Search the listing below for the string "computer" and copy every line where it occurs.
*** Opening Data section ***
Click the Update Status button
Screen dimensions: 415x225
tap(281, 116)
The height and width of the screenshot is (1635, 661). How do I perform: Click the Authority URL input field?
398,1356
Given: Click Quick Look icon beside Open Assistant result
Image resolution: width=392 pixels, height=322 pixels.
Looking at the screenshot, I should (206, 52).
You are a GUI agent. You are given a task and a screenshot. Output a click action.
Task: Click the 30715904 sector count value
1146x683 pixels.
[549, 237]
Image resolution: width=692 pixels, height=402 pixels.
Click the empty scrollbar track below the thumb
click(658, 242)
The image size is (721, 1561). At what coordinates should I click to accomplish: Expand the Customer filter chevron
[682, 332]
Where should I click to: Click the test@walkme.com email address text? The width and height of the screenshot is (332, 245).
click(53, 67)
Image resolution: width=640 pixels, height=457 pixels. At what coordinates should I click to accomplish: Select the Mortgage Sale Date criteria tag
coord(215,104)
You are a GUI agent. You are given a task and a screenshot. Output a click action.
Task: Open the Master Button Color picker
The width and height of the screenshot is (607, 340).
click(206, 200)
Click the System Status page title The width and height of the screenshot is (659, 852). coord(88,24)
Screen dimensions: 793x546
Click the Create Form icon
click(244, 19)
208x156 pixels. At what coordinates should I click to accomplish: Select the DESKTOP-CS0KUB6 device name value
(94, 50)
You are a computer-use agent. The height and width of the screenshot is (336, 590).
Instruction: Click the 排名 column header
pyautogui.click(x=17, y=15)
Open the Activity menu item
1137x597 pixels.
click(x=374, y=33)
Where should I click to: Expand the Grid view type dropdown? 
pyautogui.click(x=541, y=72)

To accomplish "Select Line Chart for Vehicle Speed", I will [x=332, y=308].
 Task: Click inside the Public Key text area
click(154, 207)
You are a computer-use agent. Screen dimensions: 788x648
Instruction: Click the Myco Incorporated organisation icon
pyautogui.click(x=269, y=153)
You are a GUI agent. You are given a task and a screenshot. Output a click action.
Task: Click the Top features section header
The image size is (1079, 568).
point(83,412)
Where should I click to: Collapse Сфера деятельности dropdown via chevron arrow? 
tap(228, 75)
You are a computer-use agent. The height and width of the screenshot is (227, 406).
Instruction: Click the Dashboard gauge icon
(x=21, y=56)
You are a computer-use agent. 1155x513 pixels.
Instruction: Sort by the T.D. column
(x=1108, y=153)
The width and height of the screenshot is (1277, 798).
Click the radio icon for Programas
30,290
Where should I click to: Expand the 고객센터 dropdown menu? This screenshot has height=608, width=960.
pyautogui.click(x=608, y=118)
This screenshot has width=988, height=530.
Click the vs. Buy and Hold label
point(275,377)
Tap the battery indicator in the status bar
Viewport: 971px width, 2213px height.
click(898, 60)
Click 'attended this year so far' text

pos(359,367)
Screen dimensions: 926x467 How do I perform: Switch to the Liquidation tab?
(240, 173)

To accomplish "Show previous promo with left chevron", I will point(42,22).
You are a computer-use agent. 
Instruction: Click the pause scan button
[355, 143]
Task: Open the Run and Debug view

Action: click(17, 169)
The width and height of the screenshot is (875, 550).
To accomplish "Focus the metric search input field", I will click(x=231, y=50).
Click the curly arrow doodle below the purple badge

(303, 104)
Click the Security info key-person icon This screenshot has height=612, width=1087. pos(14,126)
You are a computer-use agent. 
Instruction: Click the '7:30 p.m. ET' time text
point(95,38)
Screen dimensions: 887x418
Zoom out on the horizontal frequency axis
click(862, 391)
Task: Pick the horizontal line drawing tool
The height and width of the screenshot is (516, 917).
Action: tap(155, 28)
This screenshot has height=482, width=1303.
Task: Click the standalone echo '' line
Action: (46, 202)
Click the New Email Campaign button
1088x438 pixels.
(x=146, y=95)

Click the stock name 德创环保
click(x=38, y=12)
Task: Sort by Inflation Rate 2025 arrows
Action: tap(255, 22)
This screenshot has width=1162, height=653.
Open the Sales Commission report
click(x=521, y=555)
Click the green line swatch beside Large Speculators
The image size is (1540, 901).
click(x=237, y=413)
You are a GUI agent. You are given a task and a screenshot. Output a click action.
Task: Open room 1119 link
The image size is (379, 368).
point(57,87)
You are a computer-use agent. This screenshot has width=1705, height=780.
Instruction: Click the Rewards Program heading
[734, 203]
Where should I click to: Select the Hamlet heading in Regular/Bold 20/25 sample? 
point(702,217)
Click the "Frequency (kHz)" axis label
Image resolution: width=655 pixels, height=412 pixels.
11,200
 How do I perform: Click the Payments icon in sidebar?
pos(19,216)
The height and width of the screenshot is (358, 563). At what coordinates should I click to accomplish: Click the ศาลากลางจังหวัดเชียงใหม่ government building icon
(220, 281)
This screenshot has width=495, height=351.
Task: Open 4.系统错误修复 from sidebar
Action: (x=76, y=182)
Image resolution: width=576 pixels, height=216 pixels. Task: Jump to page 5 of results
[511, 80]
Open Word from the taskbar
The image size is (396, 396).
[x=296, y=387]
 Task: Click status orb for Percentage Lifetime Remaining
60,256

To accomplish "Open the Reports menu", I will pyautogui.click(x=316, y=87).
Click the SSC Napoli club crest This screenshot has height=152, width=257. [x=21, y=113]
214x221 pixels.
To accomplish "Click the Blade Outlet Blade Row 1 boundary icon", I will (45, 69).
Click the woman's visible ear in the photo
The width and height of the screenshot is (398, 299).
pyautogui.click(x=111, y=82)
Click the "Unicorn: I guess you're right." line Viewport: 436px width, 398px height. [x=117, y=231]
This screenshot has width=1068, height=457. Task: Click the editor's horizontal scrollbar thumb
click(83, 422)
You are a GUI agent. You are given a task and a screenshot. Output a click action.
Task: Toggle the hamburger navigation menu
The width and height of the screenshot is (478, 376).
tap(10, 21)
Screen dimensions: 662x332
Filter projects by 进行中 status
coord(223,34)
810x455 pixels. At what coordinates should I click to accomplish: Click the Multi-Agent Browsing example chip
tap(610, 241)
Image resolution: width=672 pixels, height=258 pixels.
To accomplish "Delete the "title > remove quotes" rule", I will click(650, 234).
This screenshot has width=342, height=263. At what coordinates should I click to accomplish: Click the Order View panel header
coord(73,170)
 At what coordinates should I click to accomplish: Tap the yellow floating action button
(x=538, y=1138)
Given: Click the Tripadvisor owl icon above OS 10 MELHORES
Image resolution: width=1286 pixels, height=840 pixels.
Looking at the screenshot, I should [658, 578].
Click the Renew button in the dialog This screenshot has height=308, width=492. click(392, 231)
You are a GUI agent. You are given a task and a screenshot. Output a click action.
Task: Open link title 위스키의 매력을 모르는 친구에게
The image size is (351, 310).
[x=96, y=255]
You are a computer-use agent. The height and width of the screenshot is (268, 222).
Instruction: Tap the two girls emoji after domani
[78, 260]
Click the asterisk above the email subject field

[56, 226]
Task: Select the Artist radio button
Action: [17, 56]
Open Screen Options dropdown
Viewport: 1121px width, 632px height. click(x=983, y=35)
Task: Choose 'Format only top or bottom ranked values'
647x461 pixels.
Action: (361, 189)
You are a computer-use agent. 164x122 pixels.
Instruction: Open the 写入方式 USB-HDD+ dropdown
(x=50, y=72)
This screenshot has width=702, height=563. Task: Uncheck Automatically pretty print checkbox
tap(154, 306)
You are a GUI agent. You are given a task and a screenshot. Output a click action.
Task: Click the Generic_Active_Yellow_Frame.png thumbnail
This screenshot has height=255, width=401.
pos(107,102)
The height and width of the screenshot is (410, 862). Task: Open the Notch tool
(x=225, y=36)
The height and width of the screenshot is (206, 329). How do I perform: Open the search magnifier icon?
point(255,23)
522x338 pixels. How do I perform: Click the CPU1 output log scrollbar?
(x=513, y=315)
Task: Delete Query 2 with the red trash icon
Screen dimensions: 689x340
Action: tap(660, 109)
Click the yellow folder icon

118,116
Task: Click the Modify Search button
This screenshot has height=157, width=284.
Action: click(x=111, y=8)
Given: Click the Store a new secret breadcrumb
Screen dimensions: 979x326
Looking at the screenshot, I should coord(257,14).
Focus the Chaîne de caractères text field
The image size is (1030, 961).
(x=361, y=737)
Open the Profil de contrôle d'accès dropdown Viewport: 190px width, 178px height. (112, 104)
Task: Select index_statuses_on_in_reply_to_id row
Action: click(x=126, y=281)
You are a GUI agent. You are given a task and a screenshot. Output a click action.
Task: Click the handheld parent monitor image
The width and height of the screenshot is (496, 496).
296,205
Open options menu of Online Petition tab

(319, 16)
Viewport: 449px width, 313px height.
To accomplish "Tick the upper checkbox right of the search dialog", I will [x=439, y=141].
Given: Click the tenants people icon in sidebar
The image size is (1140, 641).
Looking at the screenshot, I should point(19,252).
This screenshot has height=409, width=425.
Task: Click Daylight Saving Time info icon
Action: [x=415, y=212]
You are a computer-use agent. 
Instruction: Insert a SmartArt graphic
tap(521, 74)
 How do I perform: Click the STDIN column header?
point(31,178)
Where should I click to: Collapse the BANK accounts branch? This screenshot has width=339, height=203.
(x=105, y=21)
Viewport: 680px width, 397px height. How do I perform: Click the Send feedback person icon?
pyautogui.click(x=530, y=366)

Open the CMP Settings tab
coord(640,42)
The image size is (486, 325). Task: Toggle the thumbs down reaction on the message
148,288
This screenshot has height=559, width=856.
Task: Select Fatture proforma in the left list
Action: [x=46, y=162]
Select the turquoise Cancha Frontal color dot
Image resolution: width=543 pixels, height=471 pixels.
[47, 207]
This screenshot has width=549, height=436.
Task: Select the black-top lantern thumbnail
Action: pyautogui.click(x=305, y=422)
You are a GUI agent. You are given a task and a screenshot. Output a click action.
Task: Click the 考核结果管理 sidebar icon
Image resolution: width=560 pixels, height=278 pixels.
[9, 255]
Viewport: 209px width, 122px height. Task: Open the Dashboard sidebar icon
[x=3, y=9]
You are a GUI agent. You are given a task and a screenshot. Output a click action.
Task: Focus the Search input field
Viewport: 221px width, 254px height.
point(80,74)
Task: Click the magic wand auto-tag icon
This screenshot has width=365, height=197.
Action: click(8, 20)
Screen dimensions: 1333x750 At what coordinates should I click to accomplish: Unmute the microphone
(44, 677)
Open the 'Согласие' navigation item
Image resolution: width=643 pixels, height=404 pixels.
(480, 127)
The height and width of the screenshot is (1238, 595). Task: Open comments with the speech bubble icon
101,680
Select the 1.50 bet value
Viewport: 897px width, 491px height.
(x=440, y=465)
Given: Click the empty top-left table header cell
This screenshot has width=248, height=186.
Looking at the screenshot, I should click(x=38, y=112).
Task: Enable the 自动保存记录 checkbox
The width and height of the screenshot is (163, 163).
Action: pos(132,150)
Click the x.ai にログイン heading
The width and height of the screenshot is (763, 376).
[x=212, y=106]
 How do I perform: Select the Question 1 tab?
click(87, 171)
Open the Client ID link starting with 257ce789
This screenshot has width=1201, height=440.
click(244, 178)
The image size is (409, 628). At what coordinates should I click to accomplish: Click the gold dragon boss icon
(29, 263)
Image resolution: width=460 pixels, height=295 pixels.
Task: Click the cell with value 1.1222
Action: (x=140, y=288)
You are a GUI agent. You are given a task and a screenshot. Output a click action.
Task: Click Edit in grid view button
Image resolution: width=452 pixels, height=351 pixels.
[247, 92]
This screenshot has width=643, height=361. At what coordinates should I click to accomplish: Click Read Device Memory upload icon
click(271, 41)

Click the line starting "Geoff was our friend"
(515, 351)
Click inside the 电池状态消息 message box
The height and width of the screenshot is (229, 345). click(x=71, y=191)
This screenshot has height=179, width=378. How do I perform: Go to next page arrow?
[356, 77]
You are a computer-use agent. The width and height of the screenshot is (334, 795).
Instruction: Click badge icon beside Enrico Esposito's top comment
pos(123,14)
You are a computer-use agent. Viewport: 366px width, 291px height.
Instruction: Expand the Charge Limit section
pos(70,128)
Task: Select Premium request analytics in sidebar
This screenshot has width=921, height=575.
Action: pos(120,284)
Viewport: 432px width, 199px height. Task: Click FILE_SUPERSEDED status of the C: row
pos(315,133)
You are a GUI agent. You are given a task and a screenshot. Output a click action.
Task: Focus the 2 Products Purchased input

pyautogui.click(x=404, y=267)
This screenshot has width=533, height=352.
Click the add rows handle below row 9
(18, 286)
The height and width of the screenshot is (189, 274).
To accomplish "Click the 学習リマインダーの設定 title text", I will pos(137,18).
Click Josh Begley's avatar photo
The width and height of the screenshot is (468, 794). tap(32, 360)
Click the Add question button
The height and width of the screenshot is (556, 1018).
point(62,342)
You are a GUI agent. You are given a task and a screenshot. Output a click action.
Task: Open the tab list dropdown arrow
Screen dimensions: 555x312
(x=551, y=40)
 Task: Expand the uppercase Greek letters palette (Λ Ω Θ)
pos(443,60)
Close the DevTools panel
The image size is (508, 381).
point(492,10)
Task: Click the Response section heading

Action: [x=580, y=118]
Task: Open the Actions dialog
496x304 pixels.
*** Closing Data section ***
Written response —
You are a computer-use agent. The height and width of the screenshot is (336, 590).
You are a computer-use agent. Screen dimensions: 788x648
You are a computer-use agent. The height and width of the screenshot is (227, 406).
You are a computer-use agent. 1155x513 pixels.
You are a computer-use agent. 
You are a computer-use agent. 
You are a computer-use agent. This screenshot has width=1705, height=780.
You are a computer-use agent. The height and width of the screenshot is (268, 222).
You are a computer-use agent. 164x122 pixels.
You are a computer-use agent. 
You are a computer-use agent. The width and height of the screenshot is (334, 795).
You are a computer-use agent. Viewport: 366px width, 291px height.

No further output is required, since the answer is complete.